奈良時代に成立し、身分の上下を問わずさまざまな生活環境で詠まれた歌を集めた『万葉集』には、食材も多数登場する。展示では大伴家(やか)持(もち)が痩(や)せた知人に対して「ウナギは夏痩せに効くから召し上がれ」とからかう歌を紹介。今回の企画展を担当した国立公文書館の星瑞穂調査員は「当時から、夏にはウナギを食べるといいという考えがあったことがわかります。個人的な推測ですが、内陸に位置し新鮮な魚が川魚に限られる平城京で、夏にもとれて栄養価が高いのがウナギだったのでは」と話す。
和歌は食事を詠まない
だが、ウナギをはじめ蒜(ひる)(ニラに似た香りの強い野草)や鯛など豊富な食べ物が登場する万葉集から時代が下って平安期になると、和歌の洗練とともに食を詠むことはある種「下品」とみなされるようになる。鎌倉時代初期の歌人、藤原俊成はその歌学書『古来風体抄』で、飛鳥時代の有間皇子(ありまのみこ)の飯を詠んだ歌を評して「近頃の人は飯などは表向きにせず、歌にも詠まないが、昔の人は褻(け)(日常、私事)と晴(はれ)(公的、祝祭的なこと)の区別をしなかったのだ」と論じている。
和歌が主体の平安時代の王朝文学に登場する食材はごく少なく、しかも味や栄養価などの実用的価値に眼目を置かない、寓(ぐう)意(い)が込められた使われ方がほとんどだ。たとえば芹(せり)は、かつて皇后が芹を食べている姿を垣間見て恋に落ちてしまった身分の低い男が、それから毎日芹を摘んで御殿に届け続けたものの思いが届かず死んでしまったという伝説から、かなわない思いを示す慣用的歌語となった(『俊秘抄』)。他にも子供と結びついたタケノコなど、文学の中での食は具体性を失い、和歌的教養に基づいてもっぱら何かを示すための象徴的な用途に限られるようになっていく。
星調査員は「『源氏物語』54帖のうち、食事シーンは数えるほどしかない。数少ない場面も、生まれたばかりの子供がタケノコをかじるなど、和歌のルールと結びついている」と指摘する。
田舎者・義仲VS京都人
だが、中世に入り文学の主流が次第に和歌から散文に移ると、卑俗で生き生きとした食事シーンも息を吹き返す。
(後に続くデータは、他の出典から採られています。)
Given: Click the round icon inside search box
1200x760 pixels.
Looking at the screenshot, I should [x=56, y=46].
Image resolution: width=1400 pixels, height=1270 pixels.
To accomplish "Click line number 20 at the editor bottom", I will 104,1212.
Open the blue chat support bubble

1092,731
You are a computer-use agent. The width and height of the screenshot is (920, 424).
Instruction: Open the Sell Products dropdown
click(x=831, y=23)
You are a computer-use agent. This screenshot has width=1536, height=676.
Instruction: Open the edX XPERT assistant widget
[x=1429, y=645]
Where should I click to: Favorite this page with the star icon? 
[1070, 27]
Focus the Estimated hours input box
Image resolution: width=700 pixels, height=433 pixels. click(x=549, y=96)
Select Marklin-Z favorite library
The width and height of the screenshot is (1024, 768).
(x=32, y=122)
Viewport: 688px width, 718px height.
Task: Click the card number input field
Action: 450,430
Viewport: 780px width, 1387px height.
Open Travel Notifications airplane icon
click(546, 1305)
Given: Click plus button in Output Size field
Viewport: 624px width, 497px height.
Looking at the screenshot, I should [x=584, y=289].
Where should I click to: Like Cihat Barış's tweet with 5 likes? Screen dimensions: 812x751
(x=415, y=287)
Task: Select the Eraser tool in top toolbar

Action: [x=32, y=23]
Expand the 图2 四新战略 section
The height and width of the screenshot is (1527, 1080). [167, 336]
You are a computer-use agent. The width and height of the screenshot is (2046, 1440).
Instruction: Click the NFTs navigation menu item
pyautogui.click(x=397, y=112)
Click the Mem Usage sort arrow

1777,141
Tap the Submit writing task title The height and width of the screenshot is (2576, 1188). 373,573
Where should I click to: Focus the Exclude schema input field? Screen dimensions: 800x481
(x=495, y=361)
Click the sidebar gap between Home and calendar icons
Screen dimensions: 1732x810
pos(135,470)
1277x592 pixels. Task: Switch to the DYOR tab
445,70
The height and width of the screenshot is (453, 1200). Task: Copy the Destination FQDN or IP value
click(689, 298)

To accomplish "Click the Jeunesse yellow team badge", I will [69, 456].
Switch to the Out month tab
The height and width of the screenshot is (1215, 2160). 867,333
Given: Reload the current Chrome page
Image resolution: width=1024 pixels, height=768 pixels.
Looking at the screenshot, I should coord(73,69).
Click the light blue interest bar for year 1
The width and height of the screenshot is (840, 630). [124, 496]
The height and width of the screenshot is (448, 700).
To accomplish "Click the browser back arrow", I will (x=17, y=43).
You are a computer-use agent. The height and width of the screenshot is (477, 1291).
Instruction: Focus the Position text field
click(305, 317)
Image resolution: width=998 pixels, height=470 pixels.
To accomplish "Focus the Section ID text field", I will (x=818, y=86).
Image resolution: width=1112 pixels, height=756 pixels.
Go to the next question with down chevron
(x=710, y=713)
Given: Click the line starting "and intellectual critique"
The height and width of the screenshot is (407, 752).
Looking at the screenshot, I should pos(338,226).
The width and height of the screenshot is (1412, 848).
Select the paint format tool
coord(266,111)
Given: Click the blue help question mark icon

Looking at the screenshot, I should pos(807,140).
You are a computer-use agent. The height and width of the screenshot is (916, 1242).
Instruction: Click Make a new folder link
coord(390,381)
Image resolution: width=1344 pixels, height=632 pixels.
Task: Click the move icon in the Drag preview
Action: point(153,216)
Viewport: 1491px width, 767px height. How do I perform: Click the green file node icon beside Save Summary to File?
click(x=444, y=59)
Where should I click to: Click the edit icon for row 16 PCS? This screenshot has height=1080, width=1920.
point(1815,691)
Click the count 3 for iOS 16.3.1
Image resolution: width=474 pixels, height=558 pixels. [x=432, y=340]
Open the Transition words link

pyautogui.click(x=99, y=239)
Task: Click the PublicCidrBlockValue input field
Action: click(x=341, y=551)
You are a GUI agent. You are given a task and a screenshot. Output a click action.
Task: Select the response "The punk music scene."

『源平盛衰記』では、平家を京の都から追い出した田舎育ちの木曽義仲が、公家「猫間中納言」の訪問を受けて義仲なりの野趣あふれるごちそうでもてなしたものの、食器の汚さなどから中納言が口をつけかねて困るユーモラスな光景が登場。江戸前期に絵入りで出版された同書の挿絵では、食べなさいとしつこく促す義仲の不作法に立腹した中納言の家来が、下げられた膳(ぜん)を食器ごと馬小屋に放り投げるシーンが描かれる。一方、それを見た義仲の郎党はあきれ顔。「こちらはこちらで、京都の人はなんて野蛮なんだ、怖いなあ、と驚いたところでしょうね(笑)」と星調査員。
そして食と切り離せないのが酒。上代においては貴重な妙薬ともされ、一人酒を楽しむ歌が多かったが、平安以降は酒といえば宴席がほとんどとなっていく。酒の上での失敗も、そのころから変わらぬテーマだ。『平家物語』で、後白河法皇の近臣たちが鹿ケ谷で平家打倒の陰謀をめぐらした有名な宴会シーンについて、江戸前期の絵入り本の挿絵はなかなかコミカルに描いている。「中央で踊る西光法師という人物が、瓶子(へいじ)(とっくりの意味)の首を折り取って『平氏の首を取った』と言い出し、みんなでゲラゲラ笑っている。で、この光景を見た武士が、これはダメだと判断して密告し、陰謀は失敗する…という流れになります。絵がわかりやすく、いかにもダメそうな感じが出ています」(同)
星調査員は「現代はグルメブームですが、実のところ平安貴族は食を本当に下に見ており、王朝文学に出てくる数少ない食材にはちゃんと寓意があった。そうした価値観の違いは、歴史書よりも文学を通じてみた方がよくわかるのでは」と企画展の狙いを話している。